Abstract:
Cross-domain recommendation (CDR) has emerged as a promising solution to alleviating the cold-start problem by leveraging information from an auxiliary source domain to generate recommendations in a target domain. Most CDR techniques fall into a category known as bridge-based methods, but many of them fail to account for the structure and rating behavior of target users from the source domain into the recommendation process. Therefore, we present a novel framework called Vietoris-Rips Complex for Cross-Domain Recommendation framework called (VRCDR), which utilizes the Vietoris-Rips Complex (a technique from computational geometry) to understand the underlying structure in user behavior from the source domain, and include the learned information into recommendations in the target domain to make the recommendations more personalized to users' niche preferences. Extensive experiments on large, real-world datasets demonstrate that VRCDR consistently improves recommendations compared to state-of-the-art bridge-based CDR methods.
This is the code repository for our research project. This repository contains the files used to replicate the results of VRCDR from the paper. There are 4 main directories:
dataset
: Contains datasets from the Amazon Review dataset that we use in our study. The dataset is quite large, so we did not provide it in this repository, but please download the appropriate files from http://jmcauley.ucsd.edu/data/amazon/ and place them in this folder.src
: Contains the main source code files that are used for pre-training models, computing the Vietoris-Rips Complex, and generating results for VRCDR.project_data
: This is where all the CSV data is stored after being parsed, and it also contains information that the source files use for computation.stats
: This contains the RMSE and MAE values for each target user based on VRCDR's performance, which is used for the two-tailed paired t-test on our study.
In our paper, we have 4 different CDR tasks, and we run experiments using 3 different cold-start ratios (20%, 50%, and 70%). We will show how you can run experiments for Task 2 using 20% as the cold-start percentage.
-
Run
save_dataframes_one.py
from the save_dataframes folder.- To run it, use the command
python .src/save_dataframes/save_dataframes_one.py
- This will parse the json files associated with the domains in the dataset folder, and store the train/test csv files in project data.
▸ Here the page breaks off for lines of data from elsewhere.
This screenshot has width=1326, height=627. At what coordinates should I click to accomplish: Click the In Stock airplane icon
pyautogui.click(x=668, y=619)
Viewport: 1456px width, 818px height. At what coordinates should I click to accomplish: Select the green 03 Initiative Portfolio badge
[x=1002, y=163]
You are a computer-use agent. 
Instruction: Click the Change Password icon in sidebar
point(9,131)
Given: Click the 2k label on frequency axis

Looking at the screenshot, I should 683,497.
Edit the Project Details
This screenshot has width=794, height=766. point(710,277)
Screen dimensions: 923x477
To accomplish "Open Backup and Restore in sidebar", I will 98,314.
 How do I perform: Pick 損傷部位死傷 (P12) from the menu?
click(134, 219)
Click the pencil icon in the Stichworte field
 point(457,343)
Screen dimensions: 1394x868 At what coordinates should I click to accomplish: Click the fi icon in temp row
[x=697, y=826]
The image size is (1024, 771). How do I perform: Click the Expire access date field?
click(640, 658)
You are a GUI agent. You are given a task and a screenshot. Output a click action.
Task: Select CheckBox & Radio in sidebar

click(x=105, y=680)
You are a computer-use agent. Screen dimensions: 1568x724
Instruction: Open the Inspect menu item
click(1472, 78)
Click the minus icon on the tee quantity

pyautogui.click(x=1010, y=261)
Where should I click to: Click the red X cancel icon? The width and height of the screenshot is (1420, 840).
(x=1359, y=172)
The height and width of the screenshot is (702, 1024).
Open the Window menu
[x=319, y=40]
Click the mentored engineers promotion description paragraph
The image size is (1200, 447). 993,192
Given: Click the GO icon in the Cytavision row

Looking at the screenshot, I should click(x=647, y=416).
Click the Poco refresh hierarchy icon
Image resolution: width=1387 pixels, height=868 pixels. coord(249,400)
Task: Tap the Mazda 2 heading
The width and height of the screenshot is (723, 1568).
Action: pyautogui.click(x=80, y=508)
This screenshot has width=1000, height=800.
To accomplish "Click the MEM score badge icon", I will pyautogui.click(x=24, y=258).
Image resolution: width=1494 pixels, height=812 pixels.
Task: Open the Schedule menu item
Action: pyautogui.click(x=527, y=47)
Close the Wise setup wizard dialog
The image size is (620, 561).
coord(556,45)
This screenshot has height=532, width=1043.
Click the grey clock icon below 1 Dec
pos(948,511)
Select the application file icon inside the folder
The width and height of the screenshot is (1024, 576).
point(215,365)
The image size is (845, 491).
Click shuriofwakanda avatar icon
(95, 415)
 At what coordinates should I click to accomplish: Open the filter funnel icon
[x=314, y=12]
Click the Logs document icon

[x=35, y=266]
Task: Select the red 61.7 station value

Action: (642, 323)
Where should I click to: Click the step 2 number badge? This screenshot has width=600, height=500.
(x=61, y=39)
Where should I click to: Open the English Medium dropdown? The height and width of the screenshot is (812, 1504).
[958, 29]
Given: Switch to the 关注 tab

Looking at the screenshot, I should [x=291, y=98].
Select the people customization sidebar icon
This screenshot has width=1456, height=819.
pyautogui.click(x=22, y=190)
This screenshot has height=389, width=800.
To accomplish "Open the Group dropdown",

- To run it, use the command
-
Pre-train the source and target domain base models by running the following commands:
python ./src/source_pre_training.py 8_2 music movie
python ./src/target_pre_training.py 8_2 music movie
- The argument 8_2 refers to the cold-start ratio, where 80% is used as training and 20% are test cold-start users
- The argument music refers to the target domain
- The argument movie refers to the source domain
- These arguments are needed when pre-training, because they are used to locate the train/test splits for the source and target data
-
Save content-embeddings for items in the source and target domains using the following commands:
python ./src/content_info_src.py 8_2 music movie
python ./src/content_info_tgt.py 8_2 music movie
- This will save the content embeddings for the source and target domain (retrieved from DistilBERT) so that we can use them in VRCDR later
- Having them stored can assure easy access to embeddings, rather than re-computing them many times
-
Create and store the characteristic vectors for users and items using the Vietoris-Rips Complex with the following command:
python ./src/rips_centroid.py 8_2 music movie
- This command will save the characteristic vectors for users and items using the Rips complex, so that we can use them in our final model
-
Run VRCDR and output the RMSE and MAE values for the model on the test set (extreme cold-start users) with the followinig command:
python ./src/hybrid_bridge.py 8_2 music movie
- This will output the RMSE and MAE values for 20% extreme cold-start users for task 2
Above, we showed the example of how to run Task2 with 20% cold-start test users. Below are the different ratios you can use in command line for cold-start users, and different command line arguments for the tasks.
8_2
: 80% used as train set, and 20% are cold-start test users5_5
: 50% used as train set, and 50% are cold-start test users3_7
: 30% used as train set, and 70% are cold-start test users
Task 1: electronics movie
Task 2: music movie
Task 3: food movie
Task 4: games electronics
Use the above command line arguments to replicate the results of VRCDR that were presented from in our paper.
For parsing the datasets into train/test splits, we use some of the code provided by the authors of PTUPCDR.
Zhu, Yongchun, et al. "Personalized Transfer of User Preferences for Cross-domain Recommendation." Proceedings of the Fifteenth ACM International Conference on Web Search and Data Mining. 2022.